I have to be totally honest here. When I first heard the wonderful piano intro of Jason Vitelli’s latest album ‘Head Above Tide‘ I did sincerely not expect a jazzy, musical theatre sort of sound to follow in the very same track…nor at all. Though, given that he’s from New York, perhaps it’s not all that surprising that there’s a little bit of Broadway to his music.
‘Head Above Tide‘ is an epic collection of sixteen rather identifiably similar yet incredibly unique tracks. What I mean by this is that there is no mistaking who the artist is from track to track, but each certainly has it’s own very interesting flavour. Vitelli is compared to, among others, David Bowie (circa Hunky Dory). I understand what he means by listening to even just the first two tracks of the album but I think one might be better off not to spend too much time emulating such a praise-worthy comparison. I find moments throughout this album where I can’t help but feel Vitelli is attempting to sound like Bowie. It could very well be that he just comes that close and is so heavily influenced by Bowie that the sound is unintentionally similar…and I hope so…but there are moments.
Regardless, I should not shy away from the many wonders of this expansive album. The intricacies of the instrumentation in this album are very present, noticeable, and impressive for sure. Beautiful harmonies, keys, guitar, drums, bass, sax, as well as synthetic instruments are all very interestingly placed in such a wonderful piece-by-piece throughout the album that it really is difficult to pin down a favourite moment or piece.
Apart from the incredible variation in composition from track to track the diversity of meaning lyric to lyric is just as wide. Like the music though, there is a common thread. In the case of the lyrics, this thread is the overcoming of adversity.

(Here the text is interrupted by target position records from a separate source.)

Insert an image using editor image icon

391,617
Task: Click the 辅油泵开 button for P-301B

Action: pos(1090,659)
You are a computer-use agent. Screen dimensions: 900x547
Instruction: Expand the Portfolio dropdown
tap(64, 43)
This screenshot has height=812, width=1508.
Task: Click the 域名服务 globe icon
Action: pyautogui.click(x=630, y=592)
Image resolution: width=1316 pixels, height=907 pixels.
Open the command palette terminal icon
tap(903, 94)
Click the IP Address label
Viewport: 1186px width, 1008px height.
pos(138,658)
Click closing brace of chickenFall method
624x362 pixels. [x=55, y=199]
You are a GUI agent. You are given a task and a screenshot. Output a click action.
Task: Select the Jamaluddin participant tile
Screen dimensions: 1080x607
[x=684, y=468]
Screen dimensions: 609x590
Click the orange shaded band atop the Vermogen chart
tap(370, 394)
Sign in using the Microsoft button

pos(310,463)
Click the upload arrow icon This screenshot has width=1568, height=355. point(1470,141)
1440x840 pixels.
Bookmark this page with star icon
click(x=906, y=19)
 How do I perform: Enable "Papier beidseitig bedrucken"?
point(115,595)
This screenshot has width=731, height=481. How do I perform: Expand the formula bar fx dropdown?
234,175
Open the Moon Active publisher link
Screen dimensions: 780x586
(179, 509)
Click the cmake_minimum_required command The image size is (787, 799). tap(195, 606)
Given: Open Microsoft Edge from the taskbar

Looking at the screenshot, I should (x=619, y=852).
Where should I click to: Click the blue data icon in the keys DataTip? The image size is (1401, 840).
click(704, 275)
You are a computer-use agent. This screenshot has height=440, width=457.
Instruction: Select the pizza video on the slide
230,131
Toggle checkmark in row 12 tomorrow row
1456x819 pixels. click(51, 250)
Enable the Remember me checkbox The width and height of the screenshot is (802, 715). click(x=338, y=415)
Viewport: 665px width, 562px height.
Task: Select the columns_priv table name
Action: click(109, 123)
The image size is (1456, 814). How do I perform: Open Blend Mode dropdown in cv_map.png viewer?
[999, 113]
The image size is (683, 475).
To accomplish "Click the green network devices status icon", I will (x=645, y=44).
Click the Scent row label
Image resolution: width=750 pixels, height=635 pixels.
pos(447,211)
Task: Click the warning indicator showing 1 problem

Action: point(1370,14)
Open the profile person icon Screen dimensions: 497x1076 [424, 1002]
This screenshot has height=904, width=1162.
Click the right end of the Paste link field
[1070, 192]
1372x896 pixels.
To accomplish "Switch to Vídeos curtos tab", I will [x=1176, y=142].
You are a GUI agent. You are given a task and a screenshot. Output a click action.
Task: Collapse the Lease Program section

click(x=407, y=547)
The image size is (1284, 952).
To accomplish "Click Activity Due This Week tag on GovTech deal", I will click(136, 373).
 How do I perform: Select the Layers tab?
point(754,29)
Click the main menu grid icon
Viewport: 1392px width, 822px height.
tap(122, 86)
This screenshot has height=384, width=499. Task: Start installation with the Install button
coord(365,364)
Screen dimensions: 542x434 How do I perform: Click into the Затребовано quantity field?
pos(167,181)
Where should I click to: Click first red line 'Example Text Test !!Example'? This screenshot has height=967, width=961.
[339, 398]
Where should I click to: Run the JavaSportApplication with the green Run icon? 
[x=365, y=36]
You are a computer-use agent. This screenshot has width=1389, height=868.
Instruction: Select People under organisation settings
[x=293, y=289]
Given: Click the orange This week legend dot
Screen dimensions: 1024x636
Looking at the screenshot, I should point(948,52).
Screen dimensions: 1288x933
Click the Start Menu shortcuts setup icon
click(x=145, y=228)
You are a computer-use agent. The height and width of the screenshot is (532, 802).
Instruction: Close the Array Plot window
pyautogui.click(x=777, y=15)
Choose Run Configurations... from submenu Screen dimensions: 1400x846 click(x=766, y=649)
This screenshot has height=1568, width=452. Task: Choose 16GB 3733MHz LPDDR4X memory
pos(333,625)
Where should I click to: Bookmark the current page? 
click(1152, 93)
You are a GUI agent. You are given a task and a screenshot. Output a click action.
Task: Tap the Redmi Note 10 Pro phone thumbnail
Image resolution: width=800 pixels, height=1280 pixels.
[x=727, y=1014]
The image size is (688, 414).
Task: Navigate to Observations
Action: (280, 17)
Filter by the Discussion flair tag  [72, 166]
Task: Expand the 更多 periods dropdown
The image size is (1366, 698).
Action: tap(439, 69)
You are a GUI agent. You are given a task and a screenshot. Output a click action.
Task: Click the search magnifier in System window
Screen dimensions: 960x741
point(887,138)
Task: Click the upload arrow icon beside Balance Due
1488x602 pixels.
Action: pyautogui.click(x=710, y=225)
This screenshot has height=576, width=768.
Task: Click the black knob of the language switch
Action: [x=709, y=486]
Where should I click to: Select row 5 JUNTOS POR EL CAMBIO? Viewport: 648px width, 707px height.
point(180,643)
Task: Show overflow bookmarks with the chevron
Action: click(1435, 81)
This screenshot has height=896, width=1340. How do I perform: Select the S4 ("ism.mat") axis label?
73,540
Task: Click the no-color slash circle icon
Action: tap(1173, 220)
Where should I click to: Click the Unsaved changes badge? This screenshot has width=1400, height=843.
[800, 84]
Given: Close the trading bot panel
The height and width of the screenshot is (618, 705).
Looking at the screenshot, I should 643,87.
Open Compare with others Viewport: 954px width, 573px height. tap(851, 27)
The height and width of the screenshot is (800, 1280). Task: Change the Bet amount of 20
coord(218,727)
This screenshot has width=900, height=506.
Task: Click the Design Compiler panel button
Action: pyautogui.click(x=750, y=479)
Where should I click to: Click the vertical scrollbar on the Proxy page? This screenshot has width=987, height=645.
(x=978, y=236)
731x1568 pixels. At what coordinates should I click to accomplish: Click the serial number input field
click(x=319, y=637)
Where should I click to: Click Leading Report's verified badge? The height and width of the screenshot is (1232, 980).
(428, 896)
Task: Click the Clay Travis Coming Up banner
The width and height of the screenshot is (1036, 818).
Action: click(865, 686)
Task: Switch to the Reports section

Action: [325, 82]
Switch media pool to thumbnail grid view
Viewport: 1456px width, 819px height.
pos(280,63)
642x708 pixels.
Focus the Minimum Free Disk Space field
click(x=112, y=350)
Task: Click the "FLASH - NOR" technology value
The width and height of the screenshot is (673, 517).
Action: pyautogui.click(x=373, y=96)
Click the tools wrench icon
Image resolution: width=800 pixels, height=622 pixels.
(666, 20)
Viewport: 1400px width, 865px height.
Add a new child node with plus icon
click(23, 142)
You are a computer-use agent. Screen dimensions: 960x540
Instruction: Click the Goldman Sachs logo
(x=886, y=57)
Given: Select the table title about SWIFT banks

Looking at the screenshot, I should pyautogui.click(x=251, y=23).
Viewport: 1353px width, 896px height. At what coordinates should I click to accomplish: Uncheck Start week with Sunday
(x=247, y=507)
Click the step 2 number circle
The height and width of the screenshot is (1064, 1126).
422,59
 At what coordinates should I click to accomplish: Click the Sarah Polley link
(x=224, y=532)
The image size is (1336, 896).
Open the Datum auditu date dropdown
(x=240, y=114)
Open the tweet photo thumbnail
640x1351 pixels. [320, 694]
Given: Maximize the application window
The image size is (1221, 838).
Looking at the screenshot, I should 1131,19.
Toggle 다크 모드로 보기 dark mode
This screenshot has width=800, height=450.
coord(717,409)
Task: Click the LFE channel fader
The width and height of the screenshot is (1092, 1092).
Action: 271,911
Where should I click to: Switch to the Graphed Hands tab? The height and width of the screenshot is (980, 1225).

Tracks range from topics like the Second Sudanese Civil War (‘Three Marionettes‘) to the dilemmas apparent in the famous novel Sophie’s Choice (‘Labyrinthine‘). And from the American Supreme Court’s decision on marriage equality (‘The Persecuted‘) to something as simple as “echoes of Charles Ives” (‘Autumn Hymn‘)…not to mention a self-explanatory track named ‘D-Day‘. A very eclectic yet intriguing concept for an album, to be sure.
If for no other reason than to listen to a very interestingly dramatic collection of intricate and spectacular music, you should certainly check out Jason Vitelli’s latest album ‘Head Above Tide‘. I think you will be pleasantly surprised, a little confused, somewhat uncomfortable, and then pleasantly surprised yet again.
Be warned though. My biggest gripe with this album is the balance of the lead vocals. Vitelli doesn’t have an unfortunate voice by any means, but what he does have is an issue with the power of his voice and the lack of reigning in the engineer did to prevent this from breaking your ears in a good set of headphones. Be careful where you set your volume. When he belts, he is not balanced in such a way that it is not piercing. Which I’m sorry to say because I’m happy with how much clarity and lacking vocal effects Vitelli performs his songs. Anyone who can sing with fairly dry vocals amid such complex compositions and still come out clearly is certainly a skilled singer in my books.